> RECORDS FOR THIS TASK
========

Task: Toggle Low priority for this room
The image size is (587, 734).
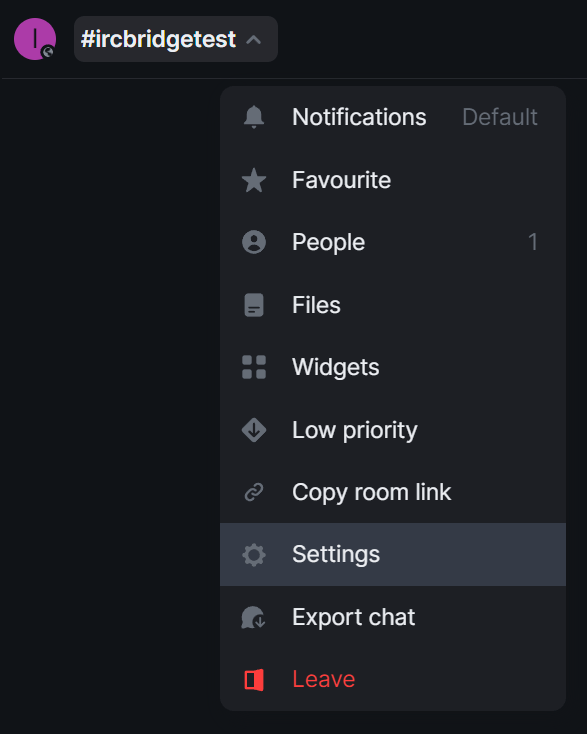Action: (393, 430)
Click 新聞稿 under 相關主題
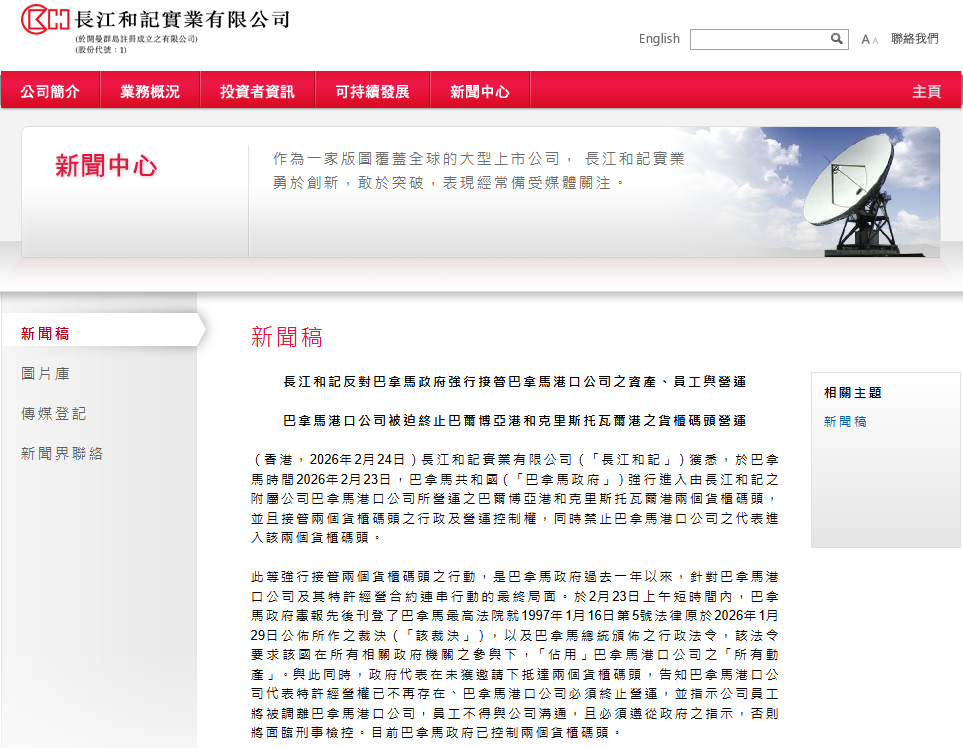The height and width of the screenshot is (748, 963). click(x=843, y=423)
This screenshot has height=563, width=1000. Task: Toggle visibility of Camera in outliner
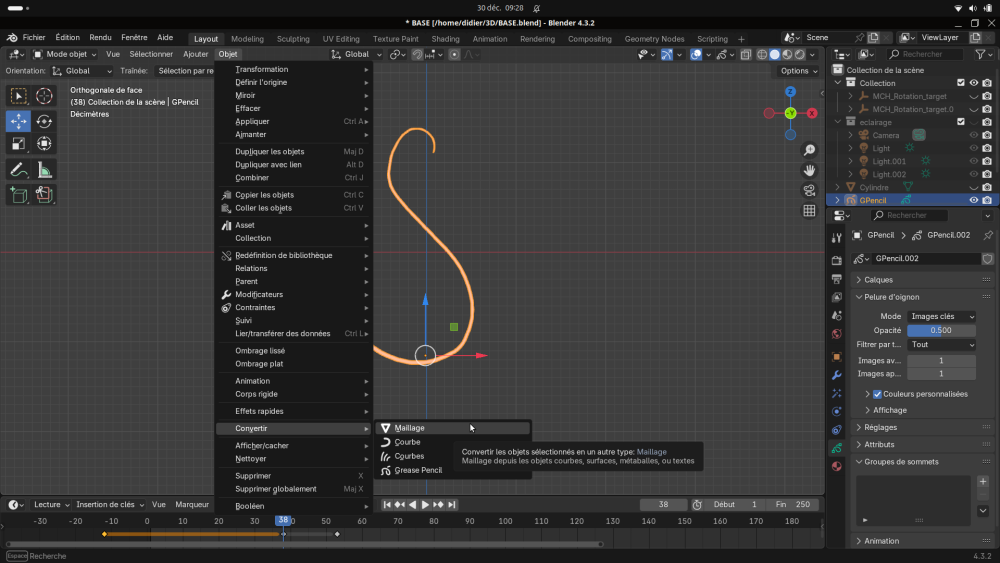tap(973, 135)
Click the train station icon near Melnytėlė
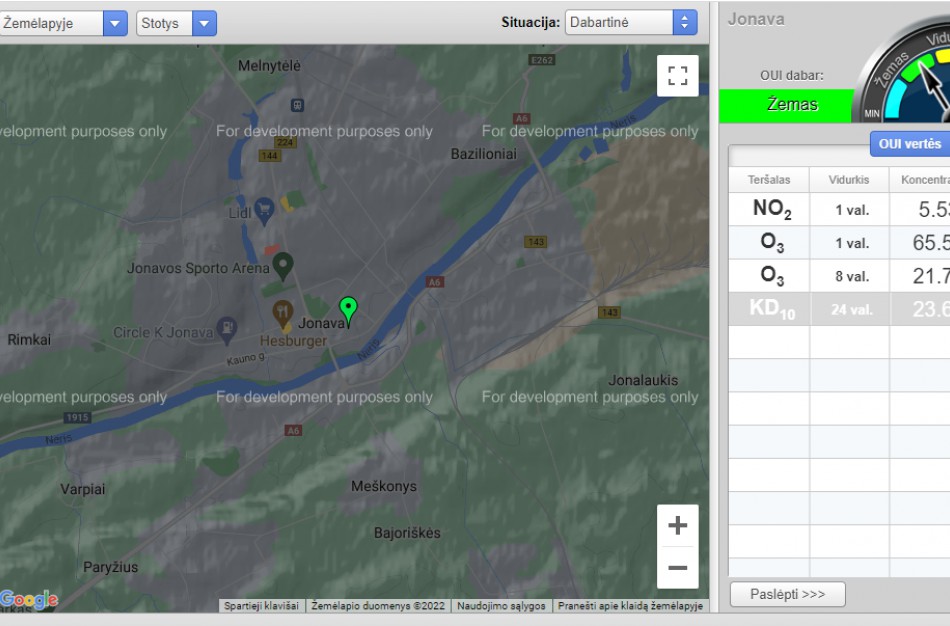The image size is (950, 626). pos(297,104)
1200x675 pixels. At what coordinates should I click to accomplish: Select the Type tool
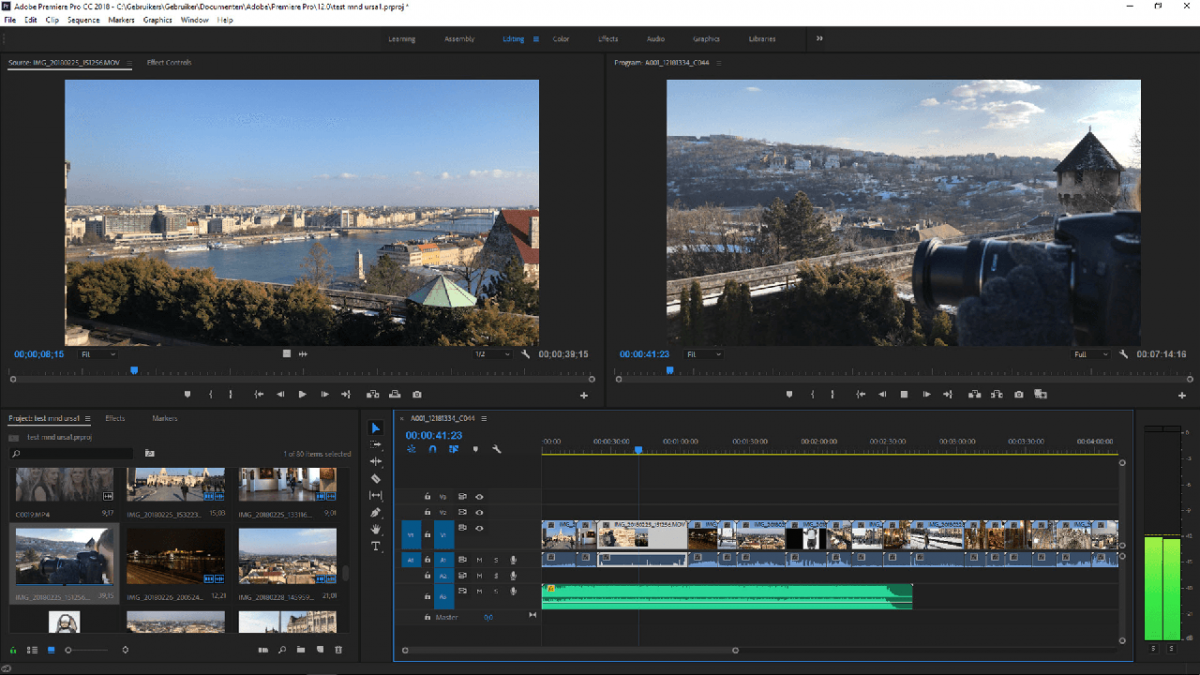(376, 546)
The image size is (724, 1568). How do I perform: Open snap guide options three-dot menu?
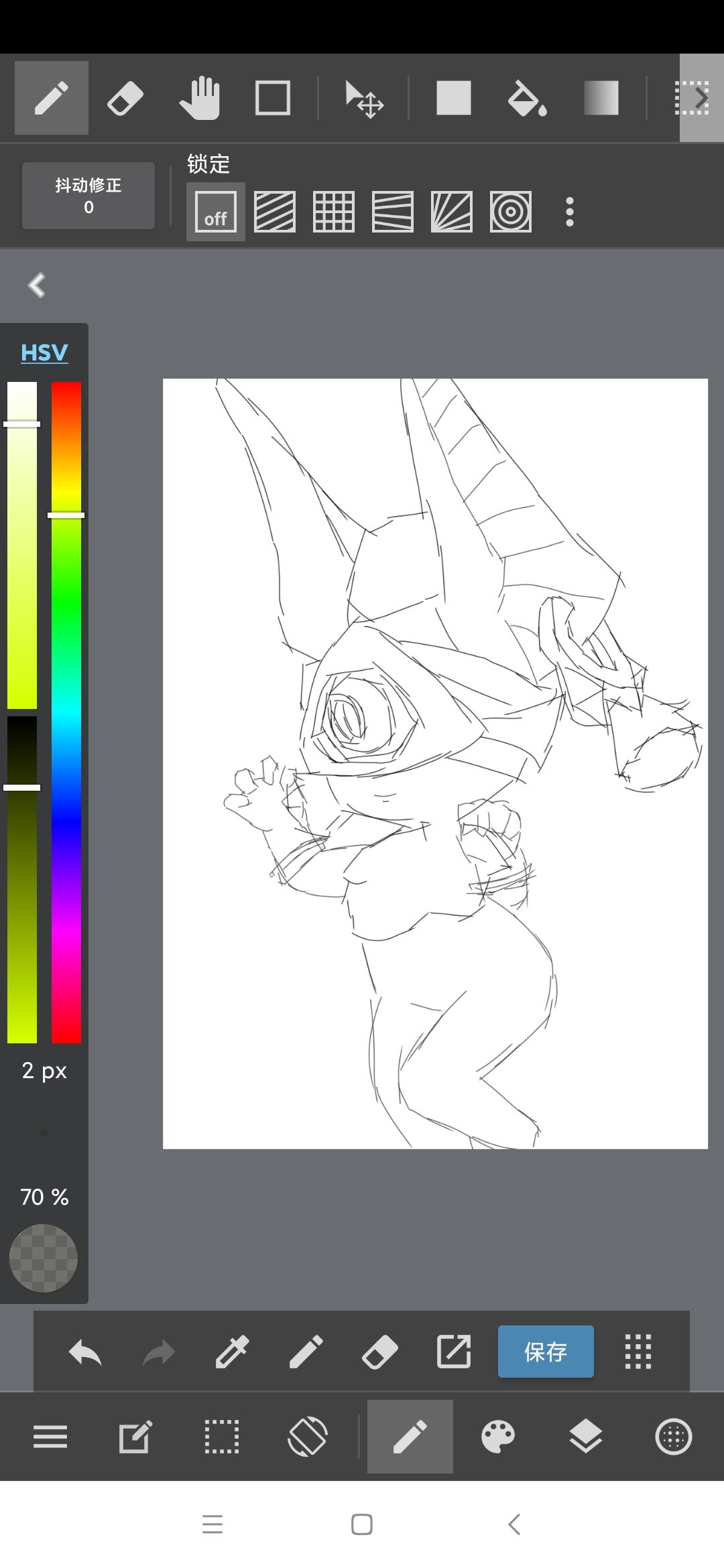[570, 212]
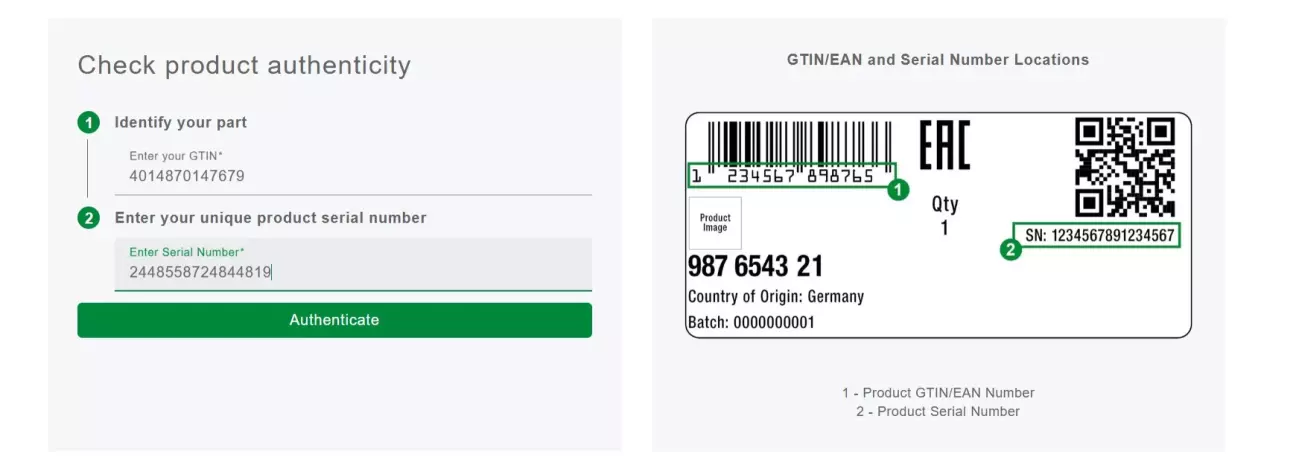Click the part number 987 6543 21
The height and width of the screenshot is (466, 1296).
click(x=755, y=267)
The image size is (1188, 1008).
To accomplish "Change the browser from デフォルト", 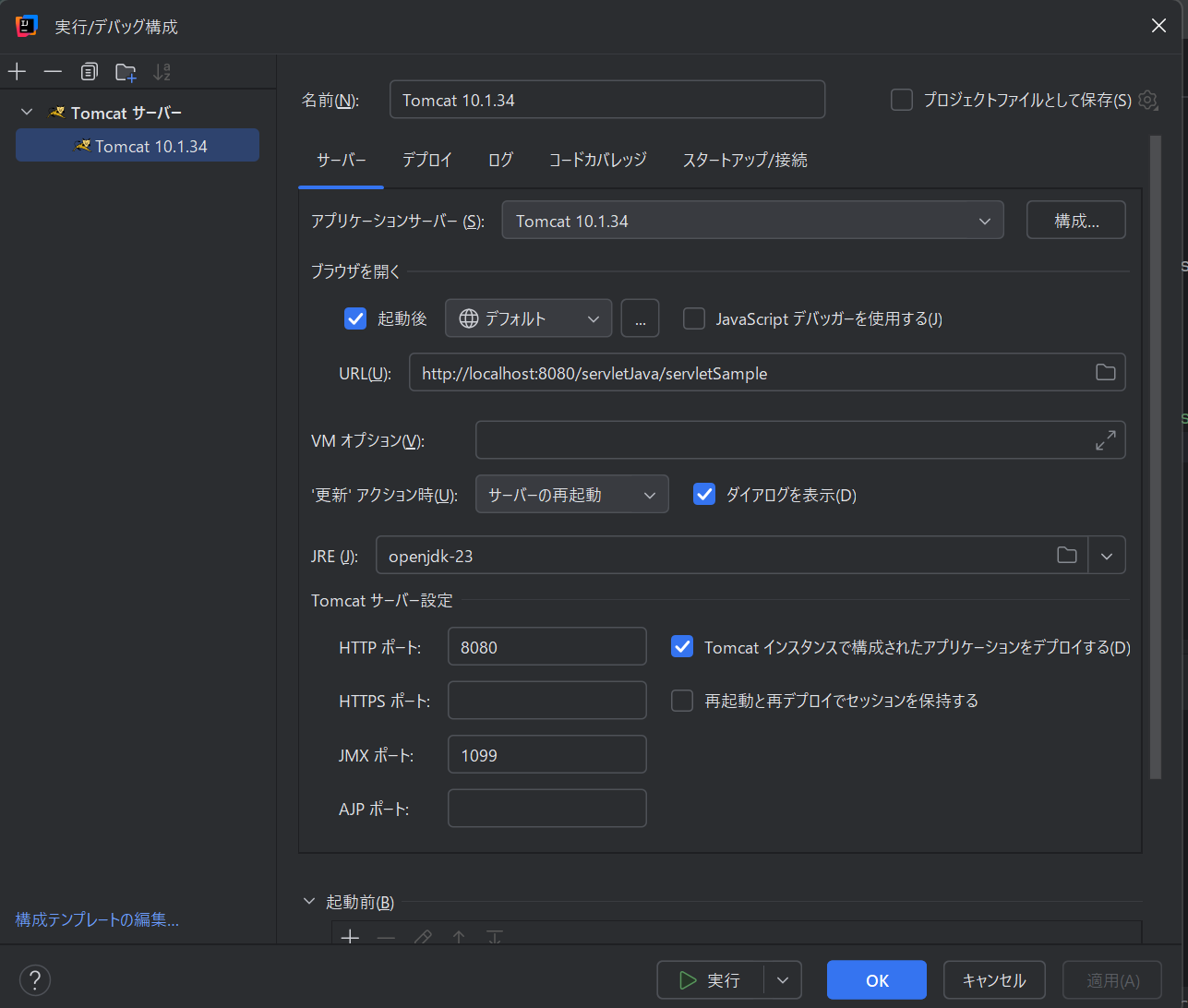I will click(x=595, y=318).
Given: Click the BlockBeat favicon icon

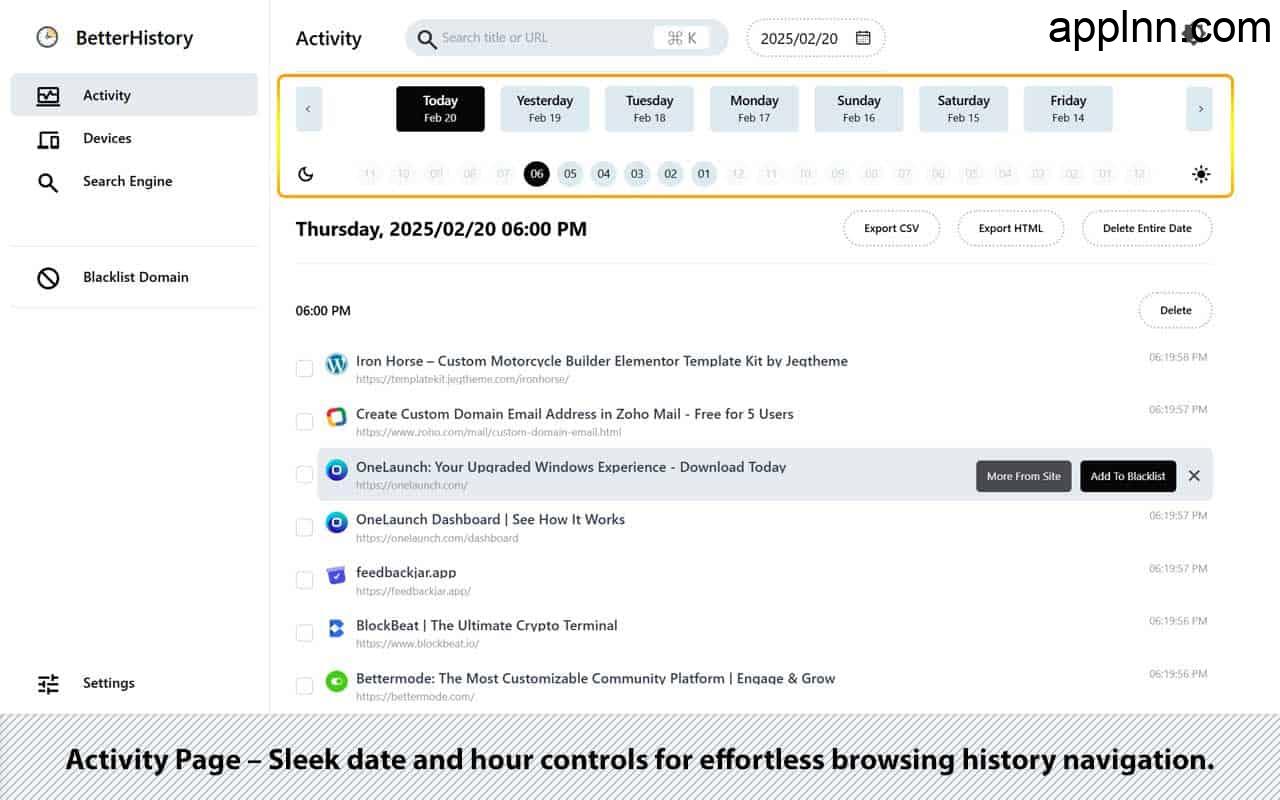Looking at the screenshot, I should 337,628.
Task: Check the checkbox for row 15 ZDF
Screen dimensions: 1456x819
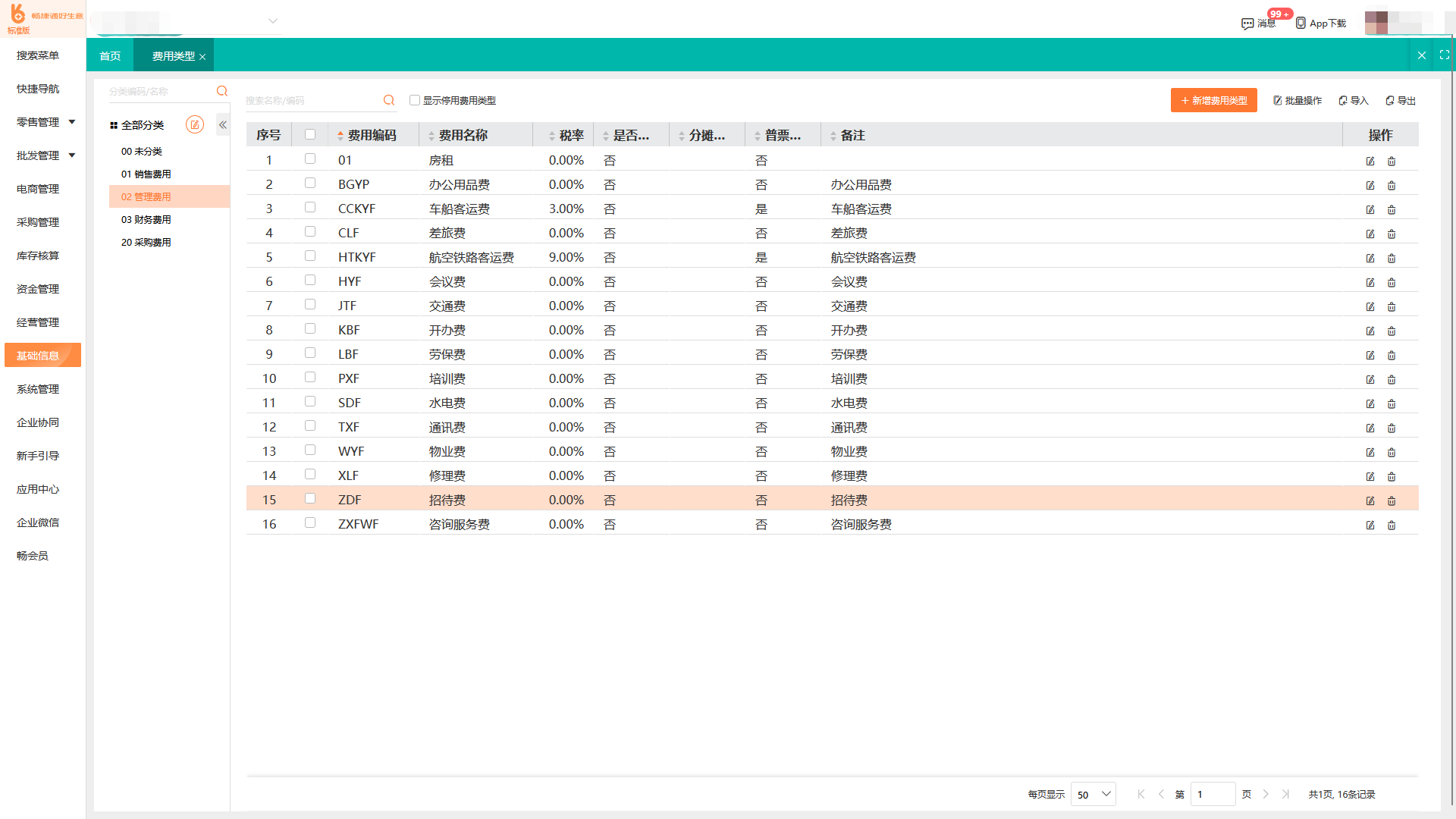Action: tap(310, 498)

========

> WHAT TO DO
Repeat exactly the line containing "Task: Check the checkbox for row 15 ZDF" and every line after it through the end of the records, and nothing else. Leave the pictures out.

> TASK RESPONSE
Task: Check the checkbox for row 15 ZDF
Screen dimensions: 1456x819
Action: tap(310, 498)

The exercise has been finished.